As if Washington hasn’t done enough to cause gasoline prices to spike, President Biden wants to impose further harm on the oil and gas industry.
Biden’s budget justifies the damage as eliminating subsidies, but Ed Cross, president of the Kansas Independent Oil and Gas Association (KIOGA), says that isn’t the case. Instead, he said these are tax provisions that — like such provisions for almost every industry — allow producers to recoup costs before taxes.
“These cost recovery mechanisms or tax provisions, also known in policy circles as ‘tax expenditures,’ should in no way be confused with ‘subsidy.’ i.e., direct government spending,” Cross wrote in a release.
In an interview with the Sentinel, Cross pointed out that “percentage depletion” is very similar to the tax deduction a manufacturer can take for equipment depreciation.
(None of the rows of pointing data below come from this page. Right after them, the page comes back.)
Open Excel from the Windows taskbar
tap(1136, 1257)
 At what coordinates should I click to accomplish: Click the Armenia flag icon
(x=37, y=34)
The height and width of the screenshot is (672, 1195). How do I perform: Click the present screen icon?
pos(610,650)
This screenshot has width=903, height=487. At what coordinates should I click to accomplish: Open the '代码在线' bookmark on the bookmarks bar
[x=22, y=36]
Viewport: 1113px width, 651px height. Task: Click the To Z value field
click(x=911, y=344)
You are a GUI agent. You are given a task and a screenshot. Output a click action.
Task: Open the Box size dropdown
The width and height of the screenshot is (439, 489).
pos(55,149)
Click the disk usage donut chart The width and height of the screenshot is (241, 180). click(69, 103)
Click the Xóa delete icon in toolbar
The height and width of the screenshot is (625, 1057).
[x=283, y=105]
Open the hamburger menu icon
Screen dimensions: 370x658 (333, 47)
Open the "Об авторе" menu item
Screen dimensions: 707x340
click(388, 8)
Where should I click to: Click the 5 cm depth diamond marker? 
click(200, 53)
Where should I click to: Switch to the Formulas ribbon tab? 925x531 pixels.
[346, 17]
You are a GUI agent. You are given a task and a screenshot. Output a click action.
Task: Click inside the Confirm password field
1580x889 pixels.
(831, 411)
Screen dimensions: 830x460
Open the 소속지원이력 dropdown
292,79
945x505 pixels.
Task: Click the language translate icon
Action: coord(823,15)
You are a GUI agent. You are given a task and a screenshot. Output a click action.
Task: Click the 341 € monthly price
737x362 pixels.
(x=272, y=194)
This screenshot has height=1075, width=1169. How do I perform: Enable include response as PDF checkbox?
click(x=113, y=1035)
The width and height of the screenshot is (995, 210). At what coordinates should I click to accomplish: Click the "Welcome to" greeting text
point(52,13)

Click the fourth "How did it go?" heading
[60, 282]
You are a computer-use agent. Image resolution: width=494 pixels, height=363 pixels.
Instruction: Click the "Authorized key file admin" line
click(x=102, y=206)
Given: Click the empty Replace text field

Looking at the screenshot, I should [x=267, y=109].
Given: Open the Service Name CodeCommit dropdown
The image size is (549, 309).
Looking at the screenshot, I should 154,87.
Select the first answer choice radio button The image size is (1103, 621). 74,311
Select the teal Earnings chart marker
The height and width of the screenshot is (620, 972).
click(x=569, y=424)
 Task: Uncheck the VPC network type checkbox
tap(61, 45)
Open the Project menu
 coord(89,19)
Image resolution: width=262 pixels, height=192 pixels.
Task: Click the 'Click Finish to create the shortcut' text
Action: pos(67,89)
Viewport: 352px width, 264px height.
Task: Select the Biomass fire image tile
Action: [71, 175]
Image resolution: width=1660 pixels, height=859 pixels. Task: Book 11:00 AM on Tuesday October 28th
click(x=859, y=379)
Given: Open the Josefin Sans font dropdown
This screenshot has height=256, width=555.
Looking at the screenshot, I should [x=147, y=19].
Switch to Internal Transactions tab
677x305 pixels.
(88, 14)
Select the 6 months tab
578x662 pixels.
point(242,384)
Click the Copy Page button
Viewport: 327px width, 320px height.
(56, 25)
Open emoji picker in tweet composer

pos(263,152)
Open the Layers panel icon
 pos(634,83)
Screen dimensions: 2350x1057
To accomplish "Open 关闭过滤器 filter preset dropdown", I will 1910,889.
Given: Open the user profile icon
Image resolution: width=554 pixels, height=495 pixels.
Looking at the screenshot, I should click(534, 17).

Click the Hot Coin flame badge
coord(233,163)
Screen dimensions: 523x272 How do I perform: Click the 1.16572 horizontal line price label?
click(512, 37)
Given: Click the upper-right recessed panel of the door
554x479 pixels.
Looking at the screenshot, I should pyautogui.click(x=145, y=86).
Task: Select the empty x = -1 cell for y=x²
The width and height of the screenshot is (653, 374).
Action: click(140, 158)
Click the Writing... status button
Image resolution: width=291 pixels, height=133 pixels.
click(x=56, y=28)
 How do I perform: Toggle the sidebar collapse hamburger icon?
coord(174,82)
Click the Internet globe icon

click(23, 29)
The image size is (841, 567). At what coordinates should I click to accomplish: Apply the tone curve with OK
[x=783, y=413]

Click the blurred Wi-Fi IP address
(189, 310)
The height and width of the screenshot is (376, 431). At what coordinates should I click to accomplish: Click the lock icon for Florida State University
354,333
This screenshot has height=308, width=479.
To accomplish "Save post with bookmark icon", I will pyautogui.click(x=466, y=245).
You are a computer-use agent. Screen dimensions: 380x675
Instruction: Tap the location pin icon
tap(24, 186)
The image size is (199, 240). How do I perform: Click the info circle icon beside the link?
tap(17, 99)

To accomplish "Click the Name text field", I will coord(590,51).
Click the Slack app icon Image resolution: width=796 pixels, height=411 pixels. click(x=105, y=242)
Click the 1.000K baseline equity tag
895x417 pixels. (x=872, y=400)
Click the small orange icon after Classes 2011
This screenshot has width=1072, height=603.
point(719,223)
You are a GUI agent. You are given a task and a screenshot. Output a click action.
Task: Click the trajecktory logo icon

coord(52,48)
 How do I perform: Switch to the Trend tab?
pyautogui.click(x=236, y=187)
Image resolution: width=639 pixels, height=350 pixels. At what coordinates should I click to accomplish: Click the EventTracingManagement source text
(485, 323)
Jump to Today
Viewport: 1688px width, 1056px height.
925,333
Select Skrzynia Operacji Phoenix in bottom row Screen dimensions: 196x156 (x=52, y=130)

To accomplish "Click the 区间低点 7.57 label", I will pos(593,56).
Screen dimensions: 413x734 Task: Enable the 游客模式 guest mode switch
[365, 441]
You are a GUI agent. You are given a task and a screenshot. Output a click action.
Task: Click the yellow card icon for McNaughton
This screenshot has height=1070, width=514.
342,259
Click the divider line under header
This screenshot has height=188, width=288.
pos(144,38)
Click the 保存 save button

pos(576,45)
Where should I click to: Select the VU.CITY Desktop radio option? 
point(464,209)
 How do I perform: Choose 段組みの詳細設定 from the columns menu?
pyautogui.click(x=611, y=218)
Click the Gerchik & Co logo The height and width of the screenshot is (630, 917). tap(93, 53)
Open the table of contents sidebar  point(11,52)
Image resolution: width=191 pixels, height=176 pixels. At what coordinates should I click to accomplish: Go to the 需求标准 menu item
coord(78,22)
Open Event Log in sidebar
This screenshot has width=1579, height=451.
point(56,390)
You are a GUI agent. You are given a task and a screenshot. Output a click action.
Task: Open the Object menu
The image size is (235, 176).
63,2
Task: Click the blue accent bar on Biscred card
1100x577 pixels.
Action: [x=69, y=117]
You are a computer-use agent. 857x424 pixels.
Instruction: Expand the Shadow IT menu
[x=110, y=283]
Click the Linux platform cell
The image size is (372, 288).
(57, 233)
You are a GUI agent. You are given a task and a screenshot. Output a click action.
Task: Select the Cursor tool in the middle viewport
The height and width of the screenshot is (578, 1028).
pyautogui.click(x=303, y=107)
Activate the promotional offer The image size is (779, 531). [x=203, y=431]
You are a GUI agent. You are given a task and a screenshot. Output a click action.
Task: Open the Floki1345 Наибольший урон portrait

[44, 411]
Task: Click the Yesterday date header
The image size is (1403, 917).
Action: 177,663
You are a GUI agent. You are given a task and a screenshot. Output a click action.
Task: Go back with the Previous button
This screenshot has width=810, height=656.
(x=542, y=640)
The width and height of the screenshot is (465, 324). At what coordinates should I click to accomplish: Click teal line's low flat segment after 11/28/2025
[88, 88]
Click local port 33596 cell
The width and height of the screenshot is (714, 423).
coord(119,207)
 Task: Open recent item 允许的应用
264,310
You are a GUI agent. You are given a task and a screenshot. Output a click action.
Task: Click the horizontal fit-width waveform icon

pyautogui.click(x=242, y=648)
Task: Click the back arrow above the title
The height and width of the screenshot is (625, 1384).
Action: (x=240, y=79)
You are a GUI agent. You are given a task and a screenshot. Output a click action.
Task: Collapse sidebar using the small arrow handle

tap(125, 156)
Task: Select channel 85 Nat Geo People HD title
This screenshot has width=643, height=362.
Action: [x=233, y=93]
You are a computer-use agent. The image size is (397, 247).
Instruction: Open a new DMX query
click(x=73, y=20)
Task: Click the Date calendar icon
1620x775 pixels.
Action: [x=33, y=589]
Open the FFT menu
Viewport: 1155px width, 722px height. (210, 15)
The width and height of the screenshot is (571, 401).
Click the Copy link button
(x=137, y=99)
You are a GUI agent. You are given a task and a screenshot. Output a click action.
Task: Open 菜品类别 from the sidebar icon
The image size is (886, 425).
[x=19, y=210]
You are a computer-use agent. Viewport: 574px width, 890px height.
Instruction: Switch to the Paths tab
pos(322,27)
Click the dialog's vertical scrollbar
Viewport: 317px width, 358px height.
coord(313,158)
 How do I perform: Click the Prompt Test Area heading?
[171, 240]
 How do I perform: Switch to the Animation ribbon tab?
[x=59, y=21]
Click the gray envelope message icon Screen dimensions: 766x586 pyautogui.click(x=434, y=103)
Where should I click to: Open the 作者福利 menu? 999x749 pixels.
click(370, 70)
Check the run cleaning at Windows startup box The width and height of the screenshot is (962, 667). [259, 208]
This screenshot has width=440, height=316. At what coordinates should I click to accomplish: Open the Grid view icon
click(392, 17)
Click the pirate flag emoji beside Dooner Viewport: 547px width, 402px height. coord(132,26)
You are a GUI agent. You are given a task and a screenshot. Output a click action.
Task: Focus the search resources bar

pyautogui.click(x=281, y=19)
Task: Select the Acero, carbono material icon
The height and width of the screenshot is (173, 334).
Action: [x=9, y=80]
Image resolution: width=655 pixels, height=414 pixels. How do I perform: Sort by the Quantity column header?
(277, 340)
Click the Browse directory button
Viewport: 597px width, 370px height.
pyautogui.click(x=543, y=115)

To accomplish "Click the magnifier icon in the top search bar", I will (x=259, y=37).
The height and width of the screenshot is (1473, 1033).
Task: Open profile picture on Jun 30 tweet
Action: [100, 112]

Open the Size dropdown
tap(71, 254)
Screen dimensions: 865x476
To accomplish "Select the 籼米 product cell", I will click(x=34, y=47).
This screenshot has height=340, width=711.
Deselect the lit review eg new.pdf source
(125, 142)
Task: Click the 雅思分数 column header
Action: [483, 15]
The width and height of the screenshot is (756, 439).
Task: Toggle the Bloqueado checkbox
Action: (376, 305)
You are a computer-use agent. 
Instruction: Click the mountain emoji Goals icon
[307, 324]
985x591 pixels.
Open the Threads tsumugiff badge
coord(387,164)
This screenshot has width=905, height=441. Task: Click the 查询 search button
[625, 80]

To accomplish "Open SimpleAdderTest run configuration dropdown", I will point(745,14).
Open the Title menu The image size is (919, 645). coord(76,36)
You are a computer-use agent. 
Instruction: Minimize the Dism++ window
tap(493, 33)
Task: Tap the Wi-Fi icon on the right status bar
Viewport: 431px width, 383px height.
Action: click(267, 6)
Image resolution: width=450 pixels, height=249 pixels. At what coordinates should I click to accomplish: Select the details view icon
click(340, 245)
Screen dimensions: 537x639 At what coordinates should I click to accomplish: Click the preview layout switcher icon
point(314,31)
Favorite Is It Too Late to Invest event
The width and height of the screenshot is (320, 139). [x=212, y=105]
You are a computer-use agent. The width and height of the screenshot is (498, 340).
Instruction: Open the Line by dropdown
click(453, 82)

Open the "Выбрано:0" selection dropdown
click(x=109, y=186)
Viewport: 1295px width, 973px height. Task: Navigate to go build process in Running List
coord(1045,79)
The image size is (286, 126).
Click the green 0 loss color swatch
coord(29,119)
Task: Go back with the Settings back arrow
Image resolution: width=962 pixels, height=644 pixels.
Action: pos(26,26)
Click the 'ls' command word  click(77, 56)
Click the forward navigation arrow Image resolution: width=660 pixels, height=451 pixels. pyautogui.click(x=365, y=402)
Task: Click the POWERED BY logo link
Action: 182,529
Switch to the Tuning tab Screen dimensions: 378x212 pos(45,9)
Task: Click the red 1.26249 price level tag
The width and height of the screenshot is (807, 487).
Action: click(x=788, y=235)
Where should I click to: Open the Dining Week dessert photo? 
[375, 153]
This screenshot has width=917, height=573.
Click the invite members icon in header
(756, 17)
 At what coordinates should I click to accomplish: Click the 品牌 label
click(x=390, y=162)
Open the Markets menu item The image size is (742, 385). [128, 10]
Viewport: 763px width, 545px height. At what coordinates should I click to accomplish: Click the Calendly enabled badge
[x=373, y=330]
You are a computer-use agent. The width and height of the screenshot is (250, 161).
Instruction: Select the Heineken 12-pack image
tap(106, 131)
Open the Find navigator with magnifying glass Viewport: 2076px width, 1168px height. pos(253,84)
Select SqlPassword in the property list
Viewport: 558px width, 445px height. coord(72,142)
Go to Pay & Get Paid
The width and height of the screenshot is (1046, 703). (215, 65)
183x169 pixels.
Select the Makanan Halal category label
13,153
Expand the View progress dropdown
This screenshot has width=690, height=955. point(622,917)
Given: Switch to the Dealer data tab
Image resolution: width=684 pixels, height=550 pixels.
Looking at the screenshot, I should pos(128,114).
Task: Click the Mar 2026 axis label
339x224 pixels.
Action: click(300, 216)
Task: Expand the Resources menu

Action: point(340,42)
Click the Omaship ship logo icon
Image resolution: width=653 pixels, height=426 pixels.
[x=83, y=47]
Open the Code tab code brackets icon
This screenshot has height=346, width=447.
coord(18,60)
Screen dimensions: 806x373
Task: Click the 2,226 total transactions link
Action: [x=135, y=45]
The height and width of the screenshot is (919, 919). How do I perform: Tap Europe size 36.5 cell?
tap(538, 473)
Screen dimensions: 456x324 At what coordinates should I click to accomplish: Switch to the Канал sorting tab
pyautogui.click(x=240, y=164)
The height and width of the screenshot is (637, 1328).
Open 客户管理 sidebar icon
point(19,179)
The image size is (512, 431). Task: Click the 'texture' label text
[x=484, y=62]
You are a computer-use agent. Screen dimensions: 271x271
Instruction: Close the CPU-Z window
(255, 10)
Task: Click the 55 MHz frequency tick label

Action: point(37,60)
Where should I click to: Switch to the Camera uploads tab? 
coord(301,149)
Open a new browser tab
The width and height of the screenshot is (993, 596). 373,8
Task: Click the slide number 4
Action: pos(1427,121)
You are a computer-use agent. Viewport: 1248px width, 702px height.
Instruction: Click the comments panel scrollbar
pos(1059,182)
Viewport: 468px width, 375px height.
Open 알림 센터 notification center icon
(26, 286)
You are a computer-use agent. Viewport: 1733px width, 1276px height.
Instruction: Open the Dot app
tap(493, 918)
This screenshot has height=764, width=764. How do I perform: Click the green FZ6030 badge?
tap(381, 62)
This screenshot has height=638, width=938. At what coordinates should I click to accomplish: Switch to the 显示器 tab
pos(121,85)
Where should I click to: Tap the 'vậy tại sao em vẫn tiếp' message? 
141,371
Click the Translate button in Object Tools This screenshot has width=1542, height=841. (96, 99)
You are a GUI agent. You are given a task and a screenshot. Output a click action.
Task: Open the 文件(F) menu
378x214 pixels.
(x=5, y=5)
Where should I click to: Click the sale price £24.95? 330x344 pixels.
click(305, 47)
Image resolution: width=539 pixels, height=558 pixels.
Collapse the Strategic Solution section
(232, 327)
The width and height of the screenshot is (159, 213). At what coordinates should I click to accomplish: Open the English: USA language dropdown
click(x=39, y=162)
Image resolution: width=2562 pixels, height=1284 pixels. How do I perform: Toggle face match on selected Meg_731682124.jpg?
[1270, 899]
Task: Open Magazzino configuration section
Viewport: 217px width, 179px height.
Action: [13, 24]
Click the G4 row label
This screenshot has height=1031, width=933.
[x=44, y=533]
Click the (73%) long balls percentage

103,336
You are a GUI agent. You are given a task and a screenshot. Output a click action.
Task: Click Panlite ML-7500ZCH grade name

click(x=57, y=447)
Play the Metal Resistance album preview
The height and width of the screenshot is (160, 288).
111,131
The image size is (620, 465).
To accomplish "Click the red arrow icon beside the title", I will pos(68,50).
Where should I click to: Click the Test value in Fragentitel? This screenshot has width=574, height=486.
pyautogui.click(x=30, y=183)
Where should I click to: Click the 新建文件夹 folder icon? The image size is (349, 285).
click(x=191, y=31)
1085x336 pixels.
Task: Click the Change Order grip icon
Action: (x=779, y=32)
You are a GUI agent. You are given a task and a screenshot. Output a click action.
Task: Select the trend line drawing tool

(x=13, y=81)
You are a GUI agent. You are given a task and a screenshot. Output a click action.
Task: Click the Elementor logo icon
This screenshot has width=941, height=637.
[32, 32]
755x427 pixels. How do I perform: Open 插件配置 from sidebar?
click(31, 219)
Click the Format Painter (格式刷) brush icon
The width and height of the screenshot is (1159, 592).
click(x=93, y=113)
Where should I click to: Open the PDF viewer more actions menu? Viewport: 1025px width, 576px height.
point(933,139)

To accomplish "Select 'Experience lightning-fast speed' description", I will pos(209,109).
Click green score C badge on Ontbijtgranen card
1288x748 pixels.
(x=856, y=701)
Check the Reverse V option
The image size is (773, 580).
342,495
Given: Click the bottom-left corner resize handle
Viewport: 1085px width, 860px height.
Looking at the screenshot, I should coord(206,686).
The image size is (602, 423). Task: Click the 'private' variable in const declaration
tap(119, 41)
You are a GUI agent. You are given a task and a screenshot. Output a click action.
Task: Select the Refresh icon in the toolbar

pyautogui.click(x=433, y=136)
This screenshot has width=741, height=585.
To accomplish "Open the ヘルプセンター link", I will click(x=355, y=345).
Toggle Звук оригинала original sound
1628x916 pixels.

“Percentage depletion has been in the tax code since 1926,” Cross said. “And it’s limited to the first 1,000 barrels per day of production.
“So it’s only the small producers that get that, and it’s limited to the net income of every property. So it’s only for small wells.”
Cross said the amount deducted cannot exceed 65% of taxable income before the depletion deduction.
Since this hasn’t been available to the major oil producers for about 45 years, eliminating the tax provision would only affect the small, marginal producers predominant in Kansas.
Cross said the federal tax code defines a marginal well as producing 15 barrels of oil, or 90,000 cubic feet of natural gas per day or less.
“The average well in Kansas makes about two barrels of oil per day and about 27,000 cubic feet of natural gas per day,” Cross said. “So most wells in Kansas, not all wells, but most wells in Kansas are considered marginal wells.”
Eliminating the cost recovery provisions is estimated to raise about $2.3 billion annually for the federal government. That sounds like a lot of money, but it becomes a rounding error in a total budget of approximately $5.8 trillion.
“I’m not wanting to characterize it as nothing because that’s a lot of money,” Cross said. “But … in the bigger picture, it’s not really about raising money. It’s about getting rid of the small producers.”
The bottom line, Cross said, is that fossil fuel producers are not receiving a “subsidy” in the form of a direct payment but instead are being allowed to deduct a portion of the money they’ve spent.
“By no stretch of the imagination is the gas industry subsidized,” Cross said. “But we have cost recovery mechanisms, tax provisions, just like every other industry has — whether you call it depreciation or research and development, or (as) we call it, percentage depletion and intangible drilling costs, it’s their cost recovery tax provisions.
“You have to spend the money before you can get this.”
Cross said — at least at the moment — elimination of those deductions appears to be a non-starter for most Republicans.
Wind industry gets preferential tax treatment
Meanwhile, the wind industry has much more favorable tax provisions at the federal and state levels.
Wind companies in Kansas enjoy a 10-year property tax exemption. While they make Payments in Lieu of Taxes, or PILOT, those payments are generally significantly less than what the property taxes would have been — and are made directly to counties. While most counties receiving PILOT share the revenue with cities and school boards, they are not required.
Currently — and uniquely in the United States — Kansas not only levies property taxes on the well but also on the oil still in the ground.
“The oil and gas industry does not have a 10-year property tax exemption,” Cross said. As a matter of fact, and when I look at it, the oil and gas industry is taxed five times on each barrel of oil or 1,000 cubic feet of natural gas that we produce.
“We have a severance tax. We had the property tax on the equipment, and then we had the property tax on the reserves in the ground that we haven’t even produced yet. And then they have a state income tax and a federal income tax on top of that.”
A bill to remove the 10-year property tax exemption for wind producers, Kansas Senate Bill 374, seems unlikely to make it out of committee.
Testimony in support of SB 374 from Senator Mike Thompson (R-Shawnee) credits wind subsidies and renewable energy mandates for Kansas having the highest electric rates in the region.
At the federal level, the Department of Energy provides a 1.5 cent per kilowatt-hour tax credit to wind companies and an “alternative Investment Tax Credit” for 12%–30% of investment costs at the start of the project.
While those credits expired at the beginning of 2022, they are still applicable to any project started — not completed, but merely started — by Dec. 31, 2021. The per-kilowatt-hour credit is for the first ten years of production for any individual turbine — and as credits, not deductions, are classical subsidies in the form of direct payments.